When that day arrives, Brian Kelly and Co. will kick their efforts into fourth gear in an attempt to put the finishing touches on what very well may be the nation's top recruiting class—the Irish's 2013 class currently ranks second behind Florida's, per Rivals.com.
With 23 current commits in its class, Notre Dame can afford to be choosy on National Signing Day, much like a ladies' man.
In the Irish's case, their top priority on National Signing Day must be the never-ending pursuit of establishing depth among the defensive front seven.
Championships are won with defense (see Alabama 2009, 2011 and 2013), and elite defenses begin with the structuring and formation of a monstrous front seven.
Notre Dame has established a formidable group up front, with players such as defensive end Stephon Tuitt, nose guard Louis Nix and hybrid linebacker/defensive end Prince Shembo.

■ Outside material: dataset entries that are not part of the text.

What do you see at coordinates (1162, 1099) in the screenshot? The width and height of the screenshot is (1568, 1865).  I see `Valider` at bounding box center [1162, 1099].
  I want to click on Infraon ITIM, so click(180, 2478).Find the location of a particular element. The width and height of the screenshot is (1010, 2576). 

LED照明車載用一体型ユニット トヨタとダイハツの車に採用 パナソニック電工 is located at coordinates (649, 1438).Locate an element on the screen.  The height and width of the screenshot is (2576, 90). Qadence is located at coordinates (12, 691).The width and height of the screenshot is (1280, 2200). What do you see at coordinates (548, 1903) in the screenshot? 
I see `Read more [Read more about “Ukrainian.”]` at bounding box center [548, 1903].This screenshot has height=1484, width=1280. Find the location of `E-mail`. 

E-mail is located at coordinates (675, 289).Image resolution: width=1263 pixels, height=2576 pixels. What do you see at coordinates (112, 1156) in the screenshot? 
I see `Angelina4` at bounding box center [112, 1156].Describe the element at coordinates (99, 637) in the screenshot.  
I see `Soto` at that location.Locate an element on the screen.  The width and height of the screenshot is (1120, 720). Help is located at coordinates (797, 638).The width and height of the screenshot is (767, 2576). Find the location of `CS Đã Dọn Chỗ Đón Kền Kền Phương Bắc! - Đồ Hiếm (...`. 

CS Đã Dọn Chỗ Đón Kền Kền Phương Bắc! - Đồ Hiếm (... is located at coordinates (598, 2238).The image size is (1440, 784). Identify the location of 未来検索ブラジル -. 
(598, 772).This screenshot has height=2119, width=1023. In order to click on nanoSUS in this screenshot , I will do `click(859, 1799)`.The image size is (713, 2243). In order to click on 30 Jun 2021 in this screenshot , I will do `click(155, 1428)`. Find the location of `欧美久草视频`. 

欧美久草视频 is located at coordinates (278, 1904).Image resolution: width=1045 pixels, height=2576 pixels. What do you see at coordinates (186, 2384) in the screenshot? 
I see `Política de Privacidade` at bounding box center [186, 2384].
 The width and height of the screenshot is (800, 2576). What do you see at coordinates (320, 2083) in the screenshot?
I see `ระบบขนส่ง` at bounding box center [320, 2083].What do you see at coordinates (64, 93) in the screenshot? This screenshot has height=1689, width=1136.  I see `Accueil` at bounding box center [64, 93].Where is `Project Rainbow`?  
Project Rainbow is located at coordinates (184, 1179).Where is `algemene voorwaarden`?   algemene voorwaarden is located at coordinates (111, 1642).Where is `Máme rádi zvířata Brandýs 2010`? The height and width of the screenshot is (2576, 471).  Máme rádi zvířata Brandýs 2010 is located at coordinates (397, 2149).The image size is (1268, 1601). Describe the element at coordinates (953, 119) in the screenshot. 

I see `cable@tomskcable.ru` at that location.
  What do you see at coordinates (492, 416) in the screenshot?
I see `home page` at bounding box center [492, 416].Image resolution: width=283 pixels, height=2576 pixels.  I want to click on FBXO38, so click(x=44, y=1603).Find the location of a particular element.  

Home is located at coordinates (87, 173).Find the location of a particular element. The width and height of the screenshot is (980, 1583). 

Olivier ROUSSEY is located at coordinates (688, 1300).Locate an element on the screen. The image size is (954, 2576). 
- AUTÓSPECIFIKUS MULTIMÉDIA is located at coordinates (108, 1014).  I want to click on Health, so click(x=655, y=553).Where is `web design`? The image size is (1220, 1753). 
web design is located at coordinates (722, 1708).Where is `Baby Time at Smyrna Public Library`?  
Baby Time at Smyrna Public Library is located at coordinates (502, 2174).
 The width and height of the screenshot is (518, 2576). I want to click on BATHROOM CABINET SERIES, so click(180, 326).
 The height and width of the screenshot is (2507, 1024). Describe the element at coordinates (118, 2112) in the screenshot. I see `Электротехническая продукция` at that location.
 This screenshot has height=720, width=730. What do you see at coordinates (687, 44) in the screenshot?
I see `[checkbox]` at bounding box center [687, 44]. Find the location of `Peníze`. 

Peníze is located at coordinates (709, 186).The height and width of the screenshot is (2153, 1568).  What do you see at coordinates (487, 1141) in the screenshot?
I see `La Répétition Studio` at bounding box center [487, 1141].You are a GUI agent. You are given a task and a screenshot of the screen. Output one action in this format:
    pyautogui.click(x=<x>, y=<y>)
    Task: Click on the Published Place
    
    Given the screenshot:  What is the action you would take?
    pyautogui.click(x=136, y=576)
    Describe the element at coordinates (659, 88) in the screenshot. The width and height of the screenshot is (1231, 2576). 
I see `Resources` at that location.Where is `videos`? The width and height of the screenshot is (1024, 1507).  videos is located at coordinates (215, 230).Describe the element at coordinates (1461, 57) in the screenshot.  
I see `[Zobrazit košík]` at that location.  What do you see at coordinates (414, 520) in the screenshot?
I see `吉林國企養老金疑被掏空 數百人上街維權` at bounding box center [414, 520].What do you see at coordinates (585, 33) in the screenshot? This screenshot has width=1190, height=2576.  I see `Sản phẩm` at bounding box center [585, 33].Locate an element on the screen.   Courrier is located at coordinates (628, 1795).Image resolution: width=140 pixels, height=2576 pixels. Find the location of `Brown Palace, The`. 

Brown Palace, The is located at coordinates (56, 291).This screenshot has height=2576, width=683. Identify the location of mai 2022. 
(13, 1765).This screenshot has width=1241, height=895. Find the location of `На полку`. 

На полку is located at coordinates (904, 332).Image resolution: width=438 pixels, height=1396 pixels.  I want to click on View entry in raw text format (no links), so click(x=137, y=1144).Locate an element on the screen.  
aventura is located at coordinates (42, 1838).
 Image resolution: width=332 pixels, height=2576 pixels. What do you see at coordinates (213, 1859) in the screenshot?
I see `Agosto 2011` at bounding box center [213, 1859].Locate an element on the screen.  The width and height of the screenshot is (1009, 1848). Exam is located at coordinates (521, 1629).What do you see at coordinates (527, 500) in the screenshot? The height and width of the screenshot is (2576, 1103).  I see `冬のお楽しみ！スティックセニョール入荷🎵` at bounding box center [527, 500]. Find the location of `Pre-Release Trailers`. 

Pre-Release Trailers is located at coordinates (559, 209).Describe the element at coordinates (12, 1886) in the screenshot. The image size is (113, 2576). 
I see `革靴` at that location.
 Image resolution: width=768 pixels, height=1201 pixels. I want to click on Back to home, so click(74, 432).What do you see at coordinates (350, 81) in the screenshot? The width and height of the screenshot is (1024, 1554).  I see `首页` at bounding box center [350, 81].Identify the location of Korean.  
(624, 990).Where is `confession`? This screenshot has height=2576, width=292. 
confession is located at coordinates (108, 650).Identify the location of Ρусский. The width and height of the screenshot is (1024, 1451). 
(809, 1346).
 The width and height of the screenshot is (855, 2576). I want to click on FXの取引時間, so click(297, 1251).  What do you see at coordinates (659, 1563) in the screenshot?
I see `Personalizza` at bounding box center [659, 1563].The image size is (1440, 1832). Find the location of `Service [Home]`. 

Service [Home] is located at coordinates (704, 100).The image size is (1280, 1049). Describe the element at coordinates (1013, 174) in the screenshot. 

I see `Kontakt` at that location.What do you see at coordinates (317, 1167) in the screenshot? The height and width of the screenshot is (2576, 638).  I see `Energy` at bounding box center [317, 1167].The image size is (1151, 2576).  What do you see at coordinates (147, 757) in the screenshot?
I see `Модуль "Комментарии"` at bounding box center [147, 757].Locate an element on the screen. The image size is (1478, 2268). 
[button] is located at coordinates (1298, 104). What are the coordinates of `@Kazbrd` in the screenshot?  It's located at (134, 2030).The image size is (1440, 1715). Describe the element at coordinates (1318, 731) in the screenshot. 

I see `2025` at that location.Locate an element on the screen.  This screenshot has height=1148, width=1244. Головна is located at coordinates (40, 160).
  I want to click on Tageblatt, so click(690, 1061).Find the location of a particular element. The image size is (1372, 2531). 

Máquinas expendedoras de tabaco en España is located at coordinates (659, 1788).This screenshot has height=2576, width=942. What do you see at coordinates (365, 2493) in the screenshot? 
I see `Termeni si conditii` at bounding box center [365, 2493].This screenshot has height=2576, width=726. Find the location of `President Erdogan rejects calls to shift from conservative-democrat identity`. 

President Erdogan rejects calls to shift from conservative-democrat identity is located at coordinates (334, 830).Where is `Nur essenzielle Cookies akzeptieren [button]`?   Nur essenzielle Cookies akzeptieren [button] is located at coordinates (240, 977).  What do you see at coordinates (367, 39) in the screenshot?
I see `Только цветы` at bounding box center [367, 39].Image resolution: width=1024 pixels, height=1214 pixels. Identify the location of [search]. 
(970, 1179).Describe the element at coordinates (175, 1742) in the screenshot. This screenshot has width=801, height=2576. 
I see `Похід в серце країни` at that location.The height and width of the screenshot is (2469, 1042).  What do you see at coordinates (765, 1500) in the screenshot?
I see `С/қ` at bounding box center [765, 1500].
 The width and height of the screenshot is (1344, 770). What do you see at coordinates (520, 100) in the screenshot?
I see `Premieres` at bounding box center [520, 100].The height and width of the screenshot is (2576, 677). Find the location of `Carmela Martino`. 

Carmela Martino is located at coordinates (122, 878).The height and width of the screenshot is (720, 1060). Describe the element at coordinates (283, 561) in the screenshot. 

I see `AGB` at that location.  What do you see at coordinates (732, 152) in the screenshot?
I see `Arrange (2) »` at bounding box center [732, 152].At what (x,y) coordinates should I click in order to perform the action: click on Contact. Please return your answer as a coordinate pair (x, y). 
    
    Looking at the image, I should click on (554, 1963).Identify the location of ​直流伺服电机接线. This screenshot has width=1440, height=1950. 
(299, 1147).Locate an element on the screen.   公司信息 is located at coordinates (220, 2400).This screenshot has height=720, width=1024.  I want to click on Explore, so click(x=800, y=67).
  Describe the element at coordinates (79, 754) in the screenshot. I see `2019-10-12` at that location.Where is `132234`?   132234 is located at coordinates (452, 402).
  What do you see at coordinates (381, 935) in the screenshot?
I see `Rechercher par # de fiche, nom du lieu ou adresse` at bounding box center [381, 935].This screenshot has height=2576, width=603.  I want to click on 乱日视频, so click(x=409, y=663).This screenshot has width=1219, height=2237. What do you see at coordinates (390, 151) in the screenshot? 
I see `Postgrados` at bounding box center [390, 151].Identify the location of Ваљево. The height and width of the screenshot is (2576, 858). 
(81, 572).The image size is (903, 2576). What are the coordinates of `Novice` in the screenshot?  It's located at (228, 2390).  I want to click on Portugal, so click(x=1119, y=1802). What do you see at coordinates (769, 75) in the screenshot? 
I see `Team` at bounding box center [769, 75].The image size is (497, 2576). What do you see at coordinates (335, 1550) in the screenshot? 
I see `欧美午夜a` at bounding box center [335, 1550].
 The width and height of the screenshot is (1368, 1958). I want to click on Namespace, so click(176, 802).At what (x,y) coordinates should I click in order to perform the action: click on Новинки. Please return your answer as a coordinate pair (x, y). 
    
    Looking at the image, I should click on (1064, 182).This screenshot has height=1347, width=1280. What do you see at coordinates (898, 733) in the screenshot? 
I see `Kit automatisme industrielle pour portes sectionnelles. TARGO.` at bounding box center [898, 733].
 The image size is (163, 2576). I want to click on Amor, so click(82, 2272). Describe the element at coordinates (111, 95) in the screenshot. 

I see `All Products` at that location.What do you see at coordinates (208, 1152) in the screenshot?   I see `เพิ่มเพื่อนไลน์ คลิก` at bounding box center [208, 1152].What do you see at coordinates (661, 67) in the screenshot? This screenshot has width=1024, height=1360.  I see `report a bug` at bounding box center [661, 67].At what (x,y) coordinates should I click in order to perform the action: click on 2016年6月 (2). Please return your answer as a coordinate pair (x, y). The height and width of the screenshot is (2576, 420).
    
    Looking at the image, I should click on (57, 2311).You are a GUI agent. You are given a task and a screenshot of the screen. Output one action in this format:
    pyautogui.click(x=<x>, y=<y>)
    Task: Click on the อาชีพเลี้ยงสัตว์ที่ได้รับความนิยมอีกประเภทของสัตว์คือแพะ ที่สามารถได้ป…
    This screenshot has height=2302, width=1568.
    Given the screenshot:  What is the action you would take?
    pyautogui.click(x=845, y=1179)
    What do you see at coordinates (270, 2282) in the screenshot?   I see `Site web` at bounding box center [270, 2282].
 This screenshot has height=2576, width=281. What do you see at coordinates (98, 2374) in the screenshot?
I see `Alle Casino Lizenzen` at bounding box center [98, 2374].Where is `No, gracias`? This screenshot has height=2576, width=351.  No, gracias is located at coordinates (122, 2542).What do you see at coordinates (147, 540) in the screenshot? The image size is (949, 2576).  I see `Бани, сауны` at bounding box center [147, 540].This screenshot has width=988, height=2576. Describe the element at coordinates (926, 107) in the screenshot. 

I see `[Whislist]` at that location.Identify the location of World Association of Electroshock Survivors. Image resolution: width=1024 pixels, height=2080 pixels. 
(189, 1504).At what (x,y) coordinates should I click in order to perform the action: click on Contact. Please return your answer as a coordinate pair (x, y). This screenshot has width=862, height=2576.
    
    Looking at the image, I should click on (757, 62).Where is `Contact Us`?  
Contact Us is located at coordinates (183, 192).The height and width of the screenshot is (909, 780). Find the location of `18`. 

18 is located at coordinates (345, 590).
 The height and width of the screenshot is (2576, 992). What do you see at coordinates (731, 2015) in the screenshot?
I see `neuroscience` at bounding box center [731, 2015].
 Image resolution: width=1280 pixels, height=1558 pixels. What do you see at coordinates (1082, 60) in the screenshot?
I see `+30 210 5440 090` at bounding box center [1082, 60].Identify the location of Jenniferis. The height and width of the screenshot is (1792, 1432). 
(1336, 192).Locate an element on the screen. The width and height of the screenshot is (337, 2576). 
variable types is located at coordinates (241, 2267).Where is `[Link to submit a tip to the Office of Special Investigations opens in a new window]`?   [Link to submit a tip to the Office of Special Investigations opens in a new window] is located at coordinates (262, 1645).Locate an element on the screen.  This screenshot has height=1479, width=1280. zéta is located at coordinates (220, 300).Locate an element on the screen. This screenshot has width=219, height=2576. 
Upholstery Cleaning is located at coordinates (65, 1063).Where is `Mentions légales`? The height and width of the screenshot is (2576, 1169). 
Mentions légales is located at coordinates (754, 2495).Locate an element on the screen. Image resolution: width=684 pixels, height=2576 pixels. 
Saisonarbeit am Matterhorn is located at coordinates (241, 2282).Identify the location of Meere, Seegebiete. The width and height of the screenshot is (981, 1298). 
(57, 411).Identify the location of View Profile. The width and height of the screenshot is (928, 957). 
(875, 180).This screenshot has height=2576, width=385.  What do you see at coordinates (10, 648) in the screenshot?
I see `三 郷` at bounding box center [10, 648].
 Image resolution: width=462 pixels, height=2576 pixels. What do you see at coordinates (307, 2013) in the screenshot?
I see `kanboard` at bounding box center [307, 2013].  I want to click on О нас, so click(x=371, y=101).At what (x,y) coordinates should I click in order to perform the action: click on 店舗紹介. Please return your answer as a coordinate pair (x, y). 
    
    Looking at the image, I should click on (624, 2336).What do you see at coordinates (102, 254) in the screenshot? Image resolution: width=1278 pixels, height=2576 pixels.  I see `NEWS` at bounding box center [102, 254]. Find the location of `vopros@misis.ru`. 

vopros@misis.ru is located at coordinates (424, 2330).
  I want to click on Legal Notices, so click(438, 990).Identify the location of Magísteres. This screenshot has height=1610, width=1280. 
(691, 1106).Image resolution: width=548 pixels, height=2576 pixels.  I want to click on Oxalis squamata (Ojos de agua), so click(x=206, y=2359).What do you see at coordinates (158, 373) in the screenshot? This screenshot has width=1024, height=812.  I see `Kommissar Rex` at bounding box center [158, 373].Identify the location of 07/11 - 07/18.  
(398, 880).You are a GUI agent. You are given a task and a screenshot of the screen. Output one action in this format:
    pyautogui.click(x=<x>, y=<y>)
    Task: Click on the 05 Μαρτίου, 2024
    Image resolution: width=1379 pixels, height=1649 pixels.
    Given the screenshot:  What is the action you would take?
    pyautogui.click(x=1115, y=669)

But it's a unit that now needs to develop quality depth .
The initial step in that process is the acquisition of elite prep talent, which the Irish are in the process of accomplishing.
Notre Dame is currently targeting four available defenders who would be ideal fits within defensive coordinator Bob Diaco's 3-4 scheme.
Eddie Vanderdoes, DT
Notre Dame will only have the services of Louis "Irish Chocolate" Nix for one more season, meaning that the search for his replacement should begin now.
The Irish would have a few feasible options with their current roster, including sliding Jarron Jones from defensive end to nose guard, but the more sensible option would be to secure a commitment from Vanderdoes.
The Placer, Calif., native would be a perfect fit as a nose guard in Diaco's 3-4 scheme, checking in at 6'3" and 310 pounds, which is only a few weeks in the weight room with Notre Dame strength and conditioning coach Paul Longo away from matching Nix's 326-pound frame.
And with limited depth at nose guard, Vanderdoes would likely receive playing time as a freshman.
Vanderdoes, a former USC commit, visited Notre Dame last weekend and has an official visit to Alabama—the Crimson Tide is likely the Irish's stiffest competition for Vanderdoes—scheduled for Feb. 1.
Kylie Fitts, DE
If I was a member of the Notre Dame coaching staff recruiting Fitts, a 6'4", 260-pound defensive end, I would be hammering away at the point that the Irish's 2013 class currently only has one true defensive end—Isaac Rochell.
And with former defensive end Kapron Lewis-Moore's vacant starting spot up for grabs, Fitts would likely be able to compete for that spot right away. Either way, Fitts would more than likely be in the rotation for playing time at defensive end.
Fitts visited Notre Dame last weekend with Vanderdoes and has an official visit to Utah scheduled for Feb. 1.
Deon Hollins Jr., LB
Despite Notre Dame having perhaps the deepest linebacker class in the country, current UCLA commit Deon Hollins Jr. is showing serious interest in the Irish.
In fact, the Missouri City, Texas native visited Notre Dame last weekend and thoroughly enjoyed that visit, leaving the 6'2", 225-pound linebacker with a lot to think about before National Signing Day, per Steve Hare of IrishIllustrated.com.
Having been committed to UCLA for nearly one year, it's a tad surprising that Hollins Jr. is showing this type of uncertainty this late in the recruiting process—he visited Utah on Jan. 11 and UCLA the following week.
I would be shocked if Hollins Jr. chooses Notre Dame on National Signing Day because of the number of linebackers already committed to the Irish.
Torrodney Prevot, DE
While he currently considers himself a "soft verbal" to USC, Torrodney Prevot seems like a prime candidate to be yet another Trojans' decommit.
Rivals.com lists Prevot as a weak-side defensive end, though it's a certainty that he will play linebacker at the collegiate level, as he has only 201 pounds packed onto his 6'3" frame.
Because he projects as a linebacker, I would be surprised if he signed with Notre Dame due to the Irish's high number of current linebacker commits in the 2013 class.
However, his wavering commitment has only appeared weaker in recent weeks, as the Houston native visited Texas A&M last weekend and has an official visit to Notre Dame scheduled for Feb. 1.